Turn every line of the records below into a Markdown table with two columns, No. and Text, numbering the rows in order and leaving out blank lines.

━━━━━━━━━━━━━━━━

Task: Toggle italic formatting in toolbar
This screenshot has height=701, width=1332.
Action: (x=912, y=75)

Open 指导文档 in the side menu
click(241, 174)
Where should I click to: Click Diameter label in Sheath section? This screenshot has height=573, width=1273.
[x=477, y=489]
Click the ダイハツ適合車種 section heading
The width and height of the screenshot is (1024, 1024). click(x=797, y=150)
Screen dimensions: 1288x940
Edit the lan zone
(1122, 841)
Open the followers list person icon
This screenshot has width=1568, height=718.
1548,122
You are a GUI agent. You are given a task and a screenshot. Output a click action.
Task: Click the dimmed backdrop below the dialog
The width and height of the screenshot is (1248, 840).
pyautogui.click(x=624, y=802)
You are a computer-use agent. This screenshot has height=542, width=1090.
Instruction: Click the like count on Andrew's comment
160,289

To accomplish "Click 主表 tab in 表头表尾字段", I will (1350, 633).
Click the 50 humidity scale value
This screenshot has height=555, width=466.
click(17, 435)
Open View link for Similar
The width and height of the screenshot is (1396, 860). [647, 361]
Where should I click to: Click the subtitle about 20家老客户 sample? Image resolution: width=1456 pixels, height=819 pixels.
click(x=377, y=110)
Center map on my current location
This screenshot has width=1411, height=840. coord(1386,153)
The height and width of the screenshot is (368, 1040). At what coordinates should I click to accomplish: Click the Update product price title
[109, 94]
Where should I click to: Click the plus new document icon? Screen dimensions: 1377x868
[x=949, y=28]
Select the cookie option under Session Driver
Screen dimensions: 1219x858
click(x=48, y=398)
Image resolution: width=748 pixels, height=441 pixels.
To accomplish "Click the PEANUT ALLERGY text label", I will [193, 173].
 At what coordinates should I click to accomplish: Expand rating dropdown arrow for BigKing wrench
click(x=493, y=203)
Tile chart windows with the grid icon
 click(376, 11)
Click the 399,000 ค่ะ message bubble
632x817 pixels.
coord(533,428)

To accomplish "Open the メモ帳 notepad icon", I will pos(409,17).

━━━━━━━━━━━━━━━━

Solution:
| No. | Text |
|---|---|
| 1 | Task: Toggle italic formatting in toolbar |
| 2 | This screenshot has height=701, width=1332. |
| 3 | Action: (x=912, y=75) |
| 4 | Open 指导文档 in the side menu |
| 5 | click(241, 174) |
| 6 | Where should I click to: Click Diameter label in Sheath section? This screenshot has height=573, width=1273. |
| 7 | [x=477, y=489] |
| 8 | Click the ダイハツ適合車種 section heading |
| 9 | The width and height of the screenshot is (1024, 1024). click(x=797, y=150) |
| 10 | Screen dimensions: 1288x940 |
| 11 | Edit the lan zone |
| 12 | (1122, 841) |
| 13 | Open the followers list person icon |
| 14 | This screenshot has width=1568, height=718. |
| 15 | 1548,122 |
| 16 | You are a GUI agent. You are given a task and a screenshot. Output a click action. |
| 17 | Task: Click the dimmed backdrop below the dialog |
| 18 | The width and height of the screenshot is (1248, 840). |
| 19 | pyautogui.click(x=624, y=802) |
| 20 | You are a computer-use agent. This screenshot has height=542, width=1090. |
| 21 | Instruction: Click the like count on Andrew's comment |
| 22 | 160,289 |
| 23 | To accomplish "Click 主表 tab in 表头表尾字段", I will (1350, 633). |
| 24 | Click the 50 humidity scale value |
| 25 | This screenshot has height=555, width=466. |
| 26 | click(17, 435) |
| 27 | Open View link for Similar |
| 28 | The width and height of the screenshot is (1396, 860). [647, 361] |
| 29 | Where should I click to: Click the subtitle about 20家老客户 sample? Image resolution: width=1456 pixels, height=819 pixels. |
| 30 | click(x=377, y=110) |
| 31 | Center map on my current location |
| 32 | This screenshot has width=1411, height=840. coord(1386,153) |
| 33 | The height and width of the screenshot is (368, 1040). At what coordinates should I click to accomplish: Click the Update product price title |
| 34 | [109, 94] |
| 35 | Where should I click to: Click the plus new document icon? Screen dimensions: 1377x868 |
| 36 | [x=949, y=28] |
| 37 | Select the cookie option under Session Driver |
| 38 | Screen dimensions: 1219x858 |
| 39 | click(x=48, y=398) |
| 40 | Image resolution: width=748 pixels, height=441 pixels. |
| 41 | To accomplish "Click the PEANUT ALLERGY text label", I will [193, 173]. |
| 42 |  At what coordinates should I click to accomplish: Expand rating dropdown arrow for BigKing wrench |
| 43 | click(x=493, y=203) |
| 44 | Tile chart windows with the grid icon |
| 45 |  click(376, 11) |
| 46 | Click the 399,000 ค่ะ message bubble |
| 47 | 632x817 pixels. |
| 48 | coord(533,428) |
| 49 | To accomplish "Open the メモ帳 notepad icon", I will pos(409,17). |